Question

Expand and simplify
3(2x+1)+2(x+4)

Answer

**step1** Understanding the problem

The problem asks us to expand and simplify an expression. The expression contains an unknown number, which is represented by the letter 'x'. While working with unknown numbers like 'x' is typically introduced in higher grades, we can think of 'x' as "a certain quantity" that we are counting. We need to follow the rules of multiplication and addition to combine these quantities.

**step2** Expanding the first part of the expression

The first part of the expression is $$3(2x+1)$$. This means we have 3 groups of $$(2x+1)$$.
To expand this, we multiply the number 3 by each part inside the parentheses:
First, we multiply 3 by $$2x$$: $$3 \times 2x = 6x$$. (This means 3 groups of two 'x's makes six 'x's).
Next, we multiply 3 by 1: $$3 \times 1 = 3$$.
So, $$3(2x+1)$$ expands to $$6x + 3$$.

**step3** Expanding the second part of the expression

The second part of the expression is $$2(x+4)$$. This means we have 2 groups of $$(x+4)$$.
To expand this, we multiply the number 2 by each part inside the parentheses:
First, we multiply 2 by $$x$$: $$2 \times x = 2x$$. (This means 2 groups of one 'x' makes two 'x's).
Next, we multiply 2 by 4: $$2 \times 4 = 8$$.
So, $$2(x+4)$$ expands to $$2x + 8$$.

**step4** Combining the expanded parts

Now we put the two expanded parts together with the addition sign in between:
$$(6x + 3) + (2x + 8)$$

**step5** Grouping similar terms

To simplify, we group the parts that are of the same kind.
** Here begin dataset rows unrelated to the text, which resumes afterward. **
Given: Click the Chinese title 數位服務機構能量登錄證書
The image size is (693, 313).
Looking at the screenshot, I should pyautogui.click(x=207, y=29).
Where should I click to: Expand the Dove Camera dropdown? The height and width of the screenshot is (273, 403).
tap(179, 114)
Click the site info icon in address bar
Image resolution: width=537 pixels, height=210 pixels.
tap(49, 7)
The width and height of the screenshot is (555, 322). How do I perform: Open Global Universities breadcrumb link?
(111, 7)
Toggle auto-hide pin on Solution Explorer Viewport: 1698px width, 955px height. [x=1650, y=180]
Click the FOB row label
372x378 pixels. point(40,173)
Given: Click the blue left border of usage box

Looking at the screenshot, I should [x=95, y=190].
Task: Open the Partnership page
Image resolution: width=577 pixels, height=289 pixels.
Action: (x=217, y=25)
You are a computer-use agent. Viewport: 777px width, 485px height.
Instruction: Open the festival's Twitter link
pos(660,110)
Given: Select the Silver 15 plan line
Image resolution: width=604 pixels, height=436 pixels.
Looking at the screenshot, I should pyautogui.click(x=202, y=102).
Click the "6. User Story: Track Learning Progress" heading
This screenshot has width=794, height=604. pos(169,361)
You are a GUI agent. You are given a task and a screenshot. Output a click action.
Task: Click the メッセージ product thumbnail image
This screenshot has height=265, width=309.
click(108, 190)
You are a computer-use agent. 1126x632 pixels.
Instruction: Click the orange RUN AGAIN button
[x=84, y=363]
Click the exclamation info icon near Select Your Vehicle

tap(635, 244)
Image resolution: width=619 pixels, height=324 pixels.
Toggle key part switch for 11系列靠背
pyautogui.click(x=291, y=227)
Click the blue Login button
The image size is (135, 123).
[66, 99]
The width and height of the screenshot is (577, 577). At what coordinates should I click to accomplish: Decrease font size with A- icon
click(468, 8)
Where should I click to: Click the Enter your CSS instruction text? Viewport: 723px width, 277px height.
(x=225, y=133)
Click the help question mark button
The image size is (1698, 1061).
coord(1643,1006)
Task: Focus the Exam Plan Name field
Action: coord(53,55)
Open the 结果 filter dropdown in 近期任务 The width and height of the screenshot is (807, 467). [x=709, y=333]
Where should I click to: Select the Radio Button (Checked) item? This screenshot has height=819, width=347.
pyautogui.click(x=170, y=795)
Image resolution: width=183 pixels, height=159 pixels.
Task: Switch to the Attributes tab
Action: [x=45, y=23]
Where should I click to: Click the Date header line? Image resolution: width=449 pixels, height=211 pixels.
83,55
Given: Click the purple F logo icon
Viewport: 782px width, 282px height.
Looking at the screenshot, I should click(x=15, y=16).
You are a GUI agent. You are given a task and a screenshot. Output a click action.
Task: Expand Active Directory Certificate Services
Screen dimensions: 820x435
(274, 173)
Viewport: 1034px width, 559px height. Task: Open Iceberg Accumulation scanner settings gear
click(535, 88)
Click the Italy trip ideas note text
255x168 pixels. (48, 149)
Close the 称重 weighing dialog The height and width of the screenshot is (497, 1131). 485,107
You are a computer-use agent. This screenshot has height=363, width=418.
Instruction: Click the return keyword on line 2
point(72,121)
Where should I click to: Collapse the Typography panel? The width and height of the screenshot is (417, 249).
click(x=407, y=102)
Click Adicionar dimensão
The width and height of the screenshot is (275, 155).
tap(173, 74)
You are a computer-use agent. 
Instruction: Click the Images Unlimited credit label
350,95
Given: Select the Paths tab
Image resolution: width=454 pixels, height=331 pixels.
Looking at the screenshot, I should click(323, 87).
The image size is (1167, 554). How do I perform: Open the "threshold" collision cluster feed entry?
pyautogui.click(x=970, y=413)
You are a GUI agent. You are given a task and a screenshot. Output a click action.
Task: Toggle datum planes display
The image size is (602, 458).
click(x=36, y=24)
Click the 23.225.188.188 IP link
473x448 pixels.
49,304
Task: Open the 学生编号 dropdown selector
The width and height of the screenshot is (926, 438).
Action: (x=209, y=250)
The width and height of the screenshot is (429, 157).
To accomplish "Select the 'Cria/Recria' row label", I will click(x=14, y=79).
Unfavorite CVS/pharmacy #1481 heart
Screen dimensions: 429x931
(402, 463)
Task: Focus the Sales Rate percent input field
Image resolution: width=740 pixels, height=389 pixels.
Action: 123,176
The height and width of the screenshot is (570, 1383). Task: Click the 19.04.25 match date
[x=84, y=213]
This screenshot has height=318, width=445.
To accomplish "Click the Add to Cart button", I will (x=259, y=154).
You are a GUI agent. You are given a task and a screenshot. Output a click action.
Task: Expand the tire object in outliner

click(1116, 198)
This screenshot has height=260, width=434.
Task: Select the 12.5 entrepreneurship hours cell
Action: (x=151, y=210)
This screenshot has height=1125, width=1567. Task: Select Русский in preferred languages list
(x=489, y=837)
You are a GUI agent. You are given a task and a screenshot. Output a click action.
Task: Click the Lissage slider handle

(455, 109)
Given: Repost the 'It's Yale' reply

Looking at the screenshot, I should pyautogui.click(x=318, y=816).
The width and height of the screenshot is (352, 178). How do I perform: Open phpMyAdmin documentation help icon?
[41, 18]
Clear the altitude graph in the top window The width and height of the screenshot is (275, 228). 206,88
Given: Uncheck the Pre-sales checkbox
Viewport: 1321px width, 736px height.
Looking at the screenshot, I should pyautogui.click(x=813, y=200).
We have 'x' quantities and we have plain numbers.
Let's group the 'x' quantities together: $$6x + 2x$$.
Let's group the plain numbers together: $$3 + 8$$.
So, we have $$(6x + 2x) + (3 + 8)$$.

**step6** Simplifying by adding similar terms

Finally, we add the grouped terms:
For the 'x' quantities: $$6x + 2x$$. If you have 6 'x's and add 2 more 'x's, you will have $$6+2=8$$ 'x's. So, $$6x + 2x = 8x$$.
For the plain numbers: $$3 + 8 = 11$$.
Putting them together, the simplified expression is $$8x + 11$$.